### EXERCISE OBJECTIVE
Copy nothing from the entries below except the lines from the one containing "Given: Select 4 季度 tag on 基于Flutter card" through the one containing "Task: Refresh the menu list in the sidebar", and copy those exactly.

====== SOURCE DATA ======

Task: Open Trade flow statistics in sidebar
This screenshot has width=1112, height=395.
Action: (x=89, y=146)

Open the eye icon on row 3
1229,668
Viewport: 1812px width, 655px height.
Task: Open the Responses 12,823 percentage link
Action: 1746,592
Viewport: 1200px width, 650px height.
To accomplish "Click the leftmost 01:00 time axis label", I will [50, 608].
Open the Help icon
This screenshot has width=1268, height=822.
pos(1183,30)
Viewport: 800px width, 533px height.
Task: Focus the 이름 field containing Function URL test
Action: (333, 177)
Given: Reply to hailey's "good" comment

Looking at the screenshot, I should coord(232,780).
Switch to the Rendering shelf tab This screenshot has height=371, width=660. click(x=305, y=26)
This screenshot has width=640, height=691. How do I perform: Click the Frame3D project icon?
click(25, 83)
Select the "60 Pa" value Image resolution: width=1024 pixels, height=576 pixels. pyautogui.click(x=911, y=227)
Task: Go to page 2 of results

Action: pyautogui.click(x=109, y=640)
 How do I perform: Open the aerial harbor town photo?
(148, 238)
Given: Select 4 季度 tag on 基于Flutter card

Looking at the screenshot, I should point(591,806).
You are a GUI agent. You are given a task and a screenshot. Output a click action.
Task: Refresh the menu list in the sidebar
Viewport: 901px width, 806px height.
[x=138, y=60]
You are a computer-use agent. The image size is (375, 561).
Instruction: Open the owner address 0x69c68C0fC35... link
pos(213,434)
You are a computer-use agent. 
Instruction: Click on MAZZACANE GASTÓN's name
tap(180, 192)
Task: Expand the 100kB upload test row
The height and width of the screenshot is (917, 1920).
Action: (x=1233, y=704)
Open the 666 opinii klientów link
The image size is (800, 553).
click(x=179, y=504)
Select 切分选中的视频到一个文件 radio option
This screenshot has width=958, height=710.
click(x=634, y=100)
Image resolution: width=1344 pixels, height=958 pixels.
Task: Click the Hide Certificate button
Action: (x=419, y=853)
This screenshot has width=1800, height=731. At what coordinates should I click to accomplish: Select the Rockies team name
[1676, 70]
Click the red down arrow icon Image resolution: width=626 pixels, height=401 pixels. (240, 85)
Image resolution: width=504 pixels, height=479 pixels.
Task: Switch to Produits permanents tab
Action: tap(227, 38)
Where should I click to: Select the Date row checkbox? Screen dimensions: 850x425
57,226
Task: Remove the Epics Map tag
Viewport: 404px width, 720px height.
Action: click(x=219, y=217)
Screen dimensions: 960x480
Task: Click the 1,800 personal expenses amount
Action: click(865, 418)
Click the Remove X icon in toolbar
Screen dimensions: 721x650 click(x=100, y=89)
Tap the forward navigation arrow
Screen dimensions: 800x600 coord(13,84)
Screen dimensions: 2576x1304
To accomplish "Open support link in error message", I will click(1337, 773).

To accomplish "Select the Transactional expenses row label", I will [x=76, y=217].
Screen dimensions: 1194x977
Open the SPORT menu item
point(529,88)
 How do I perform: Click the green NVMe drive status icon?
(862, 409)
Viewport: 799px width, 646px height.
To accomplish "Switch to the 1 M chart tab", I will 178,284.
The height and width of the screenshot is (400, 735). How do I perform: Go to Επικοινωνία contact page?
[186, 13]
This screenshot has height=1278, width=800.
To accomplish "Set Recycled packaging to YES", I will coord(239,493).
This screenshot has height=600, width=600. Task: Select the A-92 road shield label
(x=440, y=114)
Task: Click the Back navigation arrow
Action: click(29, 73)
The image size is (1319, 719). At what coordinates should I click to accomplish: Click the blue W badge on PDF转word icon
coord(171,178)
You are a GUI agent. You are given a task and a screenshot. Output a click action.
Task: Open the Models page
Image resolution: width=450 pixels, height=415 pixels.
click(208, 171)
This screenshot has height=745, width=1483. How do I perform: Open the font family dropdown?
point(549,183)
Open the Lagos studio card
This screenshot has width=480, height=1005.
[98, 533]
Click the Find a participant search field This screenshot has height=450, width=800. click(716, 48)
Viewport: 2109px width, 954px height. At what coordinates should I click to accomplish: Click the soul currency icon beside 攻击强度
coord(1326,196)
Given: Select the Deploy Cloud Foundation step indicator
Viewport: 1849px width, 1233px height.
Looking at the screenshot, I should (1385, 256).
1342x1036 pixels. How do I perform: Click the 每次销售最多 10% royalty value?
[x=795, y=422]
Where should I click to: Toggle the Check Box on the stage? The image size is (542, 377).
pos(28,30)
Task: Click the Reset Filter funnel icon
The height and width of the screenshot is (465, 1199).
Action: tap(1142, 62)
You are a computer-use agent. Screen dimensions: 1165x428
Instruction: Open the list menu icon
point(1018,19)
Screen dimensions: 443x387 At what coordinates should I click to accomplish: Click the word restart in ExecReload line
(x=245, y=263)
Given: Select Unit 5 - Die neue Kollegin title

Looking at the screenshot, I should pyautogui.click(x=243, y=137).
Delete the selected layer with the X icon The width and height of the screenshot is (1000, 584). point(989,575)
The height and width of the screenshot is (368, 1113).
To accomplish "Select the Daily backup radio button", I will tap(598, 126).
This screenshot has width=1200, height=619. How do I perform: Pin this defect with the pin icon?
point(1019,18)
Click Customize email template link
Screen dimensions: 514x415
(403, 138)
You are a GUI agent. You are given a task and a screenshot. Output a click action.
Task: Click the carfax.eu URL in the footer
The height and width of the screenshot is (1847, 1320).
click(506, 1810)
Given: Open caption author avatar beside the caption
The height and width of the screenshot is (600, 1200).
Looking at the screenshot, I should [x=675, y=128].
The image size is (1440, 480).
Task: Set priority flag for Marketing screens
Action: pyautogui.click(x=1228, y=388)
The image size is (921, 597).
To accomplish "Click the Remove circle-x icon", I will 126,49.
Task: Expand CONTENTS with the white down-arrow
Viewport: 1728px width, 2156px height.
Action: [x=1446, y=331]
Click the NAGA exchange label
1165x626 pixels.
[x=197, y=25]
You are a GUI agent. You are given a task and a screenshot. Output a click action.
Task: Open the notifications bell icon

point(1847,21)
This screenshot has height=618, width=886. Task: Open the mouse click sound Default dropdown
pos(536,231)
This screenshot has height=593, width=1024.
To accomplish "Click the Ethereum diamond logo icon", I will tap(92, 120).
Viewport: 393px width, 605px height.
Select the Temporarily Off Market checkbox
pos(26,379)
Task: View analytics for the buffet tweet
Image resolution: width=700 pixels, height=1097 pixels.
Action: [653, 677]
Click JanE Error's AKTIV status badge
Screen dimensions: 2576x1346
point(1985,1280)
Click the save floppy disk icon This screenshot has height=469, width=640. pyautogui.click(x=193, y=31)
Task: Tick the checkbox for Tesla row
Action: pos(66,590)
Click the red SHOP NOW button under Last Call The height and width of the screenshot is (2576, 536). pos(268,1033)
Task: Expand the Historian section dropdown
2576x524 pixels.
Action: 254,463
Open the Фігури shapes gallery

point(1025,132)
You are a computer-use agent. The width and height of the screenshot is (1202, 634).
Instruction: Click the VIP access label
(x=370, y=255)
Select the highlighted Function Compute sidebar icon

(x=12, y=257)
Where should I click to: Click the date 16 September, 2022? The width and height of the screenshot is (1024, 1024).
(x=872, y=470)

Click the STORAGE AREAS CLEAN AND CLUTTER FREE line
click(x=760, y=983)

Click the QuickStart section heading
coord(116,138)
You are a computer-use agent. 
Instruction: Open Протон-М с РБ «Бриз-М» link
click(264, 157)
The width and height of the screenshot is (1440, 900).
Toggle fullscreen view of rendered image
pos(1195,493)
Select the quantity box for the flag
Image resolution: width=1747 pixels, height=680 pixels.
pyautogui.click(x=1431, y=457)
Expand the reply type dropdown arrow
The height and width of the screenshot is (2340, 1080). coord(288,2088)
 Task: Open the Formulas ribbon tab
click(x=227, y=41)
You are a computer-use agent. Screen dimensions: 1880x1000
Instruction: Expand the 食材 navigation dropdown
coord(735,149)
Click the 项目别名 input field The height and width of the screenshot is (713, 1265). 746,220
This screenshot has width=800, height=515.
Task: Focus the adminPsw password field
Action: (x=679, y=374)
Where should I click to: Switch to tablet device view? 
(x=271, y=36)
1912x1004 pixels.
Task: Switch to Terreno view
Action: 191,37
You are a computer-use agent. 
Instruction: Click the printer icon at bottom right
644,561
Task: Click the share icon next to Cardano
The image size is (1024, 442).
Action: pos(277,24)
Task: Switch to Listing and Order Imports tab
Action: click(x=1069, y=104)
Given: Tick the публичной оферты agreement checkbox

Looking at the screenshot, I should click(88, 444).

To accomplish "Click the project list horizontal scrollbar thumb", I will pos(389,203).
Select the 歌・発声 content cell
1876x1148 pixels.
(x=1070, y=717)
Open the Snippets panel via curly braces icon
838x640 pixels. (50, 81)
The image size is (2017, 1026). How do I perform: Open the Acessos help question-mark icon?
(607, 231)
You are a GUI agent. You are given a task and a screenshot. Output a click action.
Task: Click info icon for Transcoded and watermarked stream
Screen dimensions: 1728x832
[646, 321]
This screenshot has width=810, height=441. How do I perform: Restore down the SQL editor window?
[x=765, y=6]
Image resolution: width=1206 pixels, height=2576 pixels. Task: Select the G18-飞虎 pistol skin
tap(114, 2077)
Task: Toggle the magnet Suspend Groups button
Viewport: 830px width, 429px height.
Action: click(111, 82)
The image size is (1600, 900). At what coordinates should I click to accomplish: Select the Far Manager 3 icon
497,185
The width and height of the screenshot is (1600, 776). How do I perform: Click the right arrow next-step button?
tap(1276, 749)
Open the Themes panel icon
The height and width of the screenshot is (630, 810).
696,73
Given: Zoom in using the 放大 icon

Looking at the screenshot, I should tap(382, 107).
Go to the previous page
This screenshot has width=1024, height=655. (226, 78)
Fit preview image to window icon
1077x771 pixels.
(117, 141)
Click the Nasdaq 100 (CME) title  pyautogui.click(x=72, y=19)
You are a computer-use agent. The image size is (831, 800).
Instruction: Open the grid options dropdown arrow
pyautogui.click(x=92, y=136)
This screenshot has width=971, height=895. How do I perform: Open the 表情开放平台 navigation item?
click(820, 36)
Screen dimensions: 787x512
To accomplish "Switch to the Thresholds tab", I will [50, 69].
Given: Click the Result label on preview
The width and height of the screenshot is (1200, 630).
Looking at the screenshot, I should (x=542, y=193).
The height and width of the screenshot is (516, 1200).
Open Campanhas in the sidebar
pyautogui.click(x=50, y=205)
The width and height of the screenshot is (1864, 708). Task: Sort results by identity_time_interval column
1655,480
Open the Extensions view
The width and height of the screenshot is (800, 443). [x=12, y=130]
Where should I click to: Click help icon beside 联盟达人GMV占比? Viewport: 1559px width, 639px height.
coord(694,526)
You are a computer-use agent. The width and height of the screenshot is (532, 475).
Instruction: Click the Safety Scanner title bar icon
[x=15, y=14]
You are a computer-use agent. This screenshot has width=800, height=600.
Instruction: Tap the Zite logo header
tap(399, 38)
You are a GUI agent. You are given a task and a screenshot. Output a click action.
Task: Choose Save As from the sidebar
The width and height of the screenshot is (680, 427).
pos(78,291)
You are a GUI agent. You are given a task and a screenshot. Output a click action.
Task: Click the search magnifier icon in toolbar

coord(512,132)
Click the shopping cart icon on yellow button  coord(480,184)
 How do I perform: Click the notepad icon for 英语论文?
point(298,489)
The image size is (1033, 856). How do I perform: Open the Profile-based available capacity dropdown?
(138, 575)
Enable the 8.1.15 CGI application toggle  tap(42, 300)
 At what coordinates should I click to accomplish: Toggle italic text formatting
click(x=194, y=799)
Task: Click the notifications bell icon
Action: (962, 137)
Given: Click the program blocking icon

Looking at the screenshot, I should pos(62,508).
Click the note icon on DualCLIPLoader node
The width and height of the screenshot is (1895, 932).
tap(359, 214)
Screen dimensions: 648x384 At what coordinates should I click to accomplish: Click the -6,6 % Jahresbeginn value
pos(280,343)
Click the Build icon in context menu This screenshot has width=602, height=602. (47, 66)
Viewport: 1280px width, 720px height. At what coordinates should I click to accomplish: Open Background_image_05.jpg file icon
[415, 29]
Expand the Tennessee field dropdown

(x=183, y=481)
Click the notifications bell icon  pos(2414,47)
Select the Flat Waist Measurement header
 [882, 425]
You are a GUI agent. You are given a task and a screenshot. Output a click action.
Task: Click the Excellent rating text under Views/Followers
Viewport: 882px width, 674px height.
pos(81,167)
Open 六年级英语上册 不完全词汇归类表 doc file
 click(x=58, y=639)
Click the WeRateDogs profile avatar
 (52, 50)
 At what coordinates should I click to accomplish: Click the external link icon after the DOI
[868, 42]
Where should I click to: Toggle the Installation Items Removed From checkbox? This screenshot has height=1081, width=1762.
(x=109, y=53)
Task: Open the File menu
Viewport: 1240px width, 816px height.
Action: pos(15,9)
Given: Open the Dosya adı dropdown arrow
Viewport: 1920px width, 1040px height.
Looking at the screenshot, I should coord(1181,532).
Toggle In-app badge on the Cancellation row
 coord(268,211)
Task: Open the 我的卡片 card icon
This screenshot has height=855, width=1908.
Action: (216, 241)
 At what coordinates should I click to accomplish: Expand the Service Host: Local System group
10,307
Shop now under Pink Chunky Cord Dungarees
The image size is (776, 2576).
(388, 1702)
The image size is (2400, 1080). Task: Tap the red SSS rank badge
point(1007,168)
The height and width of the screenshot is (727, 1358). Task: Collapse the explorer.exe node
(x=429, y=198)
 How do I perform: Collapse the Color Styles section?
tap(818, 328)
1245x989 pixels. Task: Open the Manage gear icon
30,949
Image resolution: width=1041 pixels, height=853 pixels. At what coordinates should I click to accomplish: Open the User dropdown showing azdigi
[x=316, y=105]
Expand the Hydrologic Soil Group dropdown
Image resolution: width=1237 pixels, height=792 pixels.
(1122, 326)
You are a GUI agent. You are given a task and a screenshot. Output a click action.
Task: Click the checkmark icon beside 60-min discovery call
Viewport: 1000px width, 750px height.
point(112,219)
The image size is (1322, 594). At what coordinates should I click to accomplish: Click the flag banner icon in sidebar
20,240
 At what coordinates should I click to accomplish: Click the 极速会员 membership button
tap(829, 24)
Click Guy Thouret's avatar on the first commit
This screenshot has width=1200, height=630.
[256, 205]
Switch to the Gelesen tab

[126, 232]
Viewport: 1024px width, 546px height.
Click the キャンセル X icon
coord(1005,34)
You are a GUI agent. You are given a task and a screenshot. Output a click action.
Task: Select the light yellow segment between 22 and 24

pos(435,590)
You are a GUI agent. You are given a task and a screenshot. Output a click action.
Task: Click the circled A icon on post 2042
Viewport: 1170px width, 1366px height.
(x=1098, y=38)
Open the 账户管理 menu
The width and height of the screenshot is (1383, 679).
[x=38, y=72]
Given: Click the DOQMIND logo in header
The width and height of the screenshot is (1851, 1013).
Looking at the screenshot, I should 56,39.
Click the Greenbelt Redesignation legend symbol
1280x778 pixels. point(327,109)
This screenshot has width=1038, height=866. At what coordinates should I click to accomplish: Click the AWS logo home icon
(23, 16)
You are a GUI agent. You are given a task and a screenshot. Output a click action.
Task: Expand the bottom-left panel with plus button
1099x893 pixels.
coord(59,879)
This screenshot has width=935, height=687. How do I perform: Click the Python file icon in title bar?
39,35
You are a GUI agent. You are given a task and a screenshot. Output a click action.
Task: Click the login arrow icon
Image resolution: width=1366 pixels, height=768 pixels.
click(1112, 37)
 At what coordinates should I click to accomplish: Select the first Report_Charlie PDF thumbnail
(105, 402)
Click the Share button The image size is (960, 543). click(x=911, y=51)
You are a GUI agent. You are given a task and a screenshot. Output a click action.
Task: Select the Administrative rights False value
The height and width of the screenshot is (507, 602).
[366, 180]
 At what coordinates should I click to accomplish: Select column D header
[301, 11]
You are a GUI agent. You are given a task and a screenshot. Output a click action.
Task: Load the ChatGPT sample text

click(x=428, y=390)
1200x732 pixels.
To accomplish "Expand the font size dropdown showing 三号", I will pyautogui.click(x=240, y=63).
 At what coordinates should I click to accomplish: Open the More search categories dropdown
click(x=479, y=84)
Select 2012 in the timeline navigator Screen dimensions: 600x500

======

### TASK ANSWER
Given: Select 4 季度 tag on 基于Flutter card

Looking at the screenshot, I should point(591,806).
You are a GUI agent. You are given a task and a screenshot. Output a click action.
Task: Refresh the menu list in the sidebar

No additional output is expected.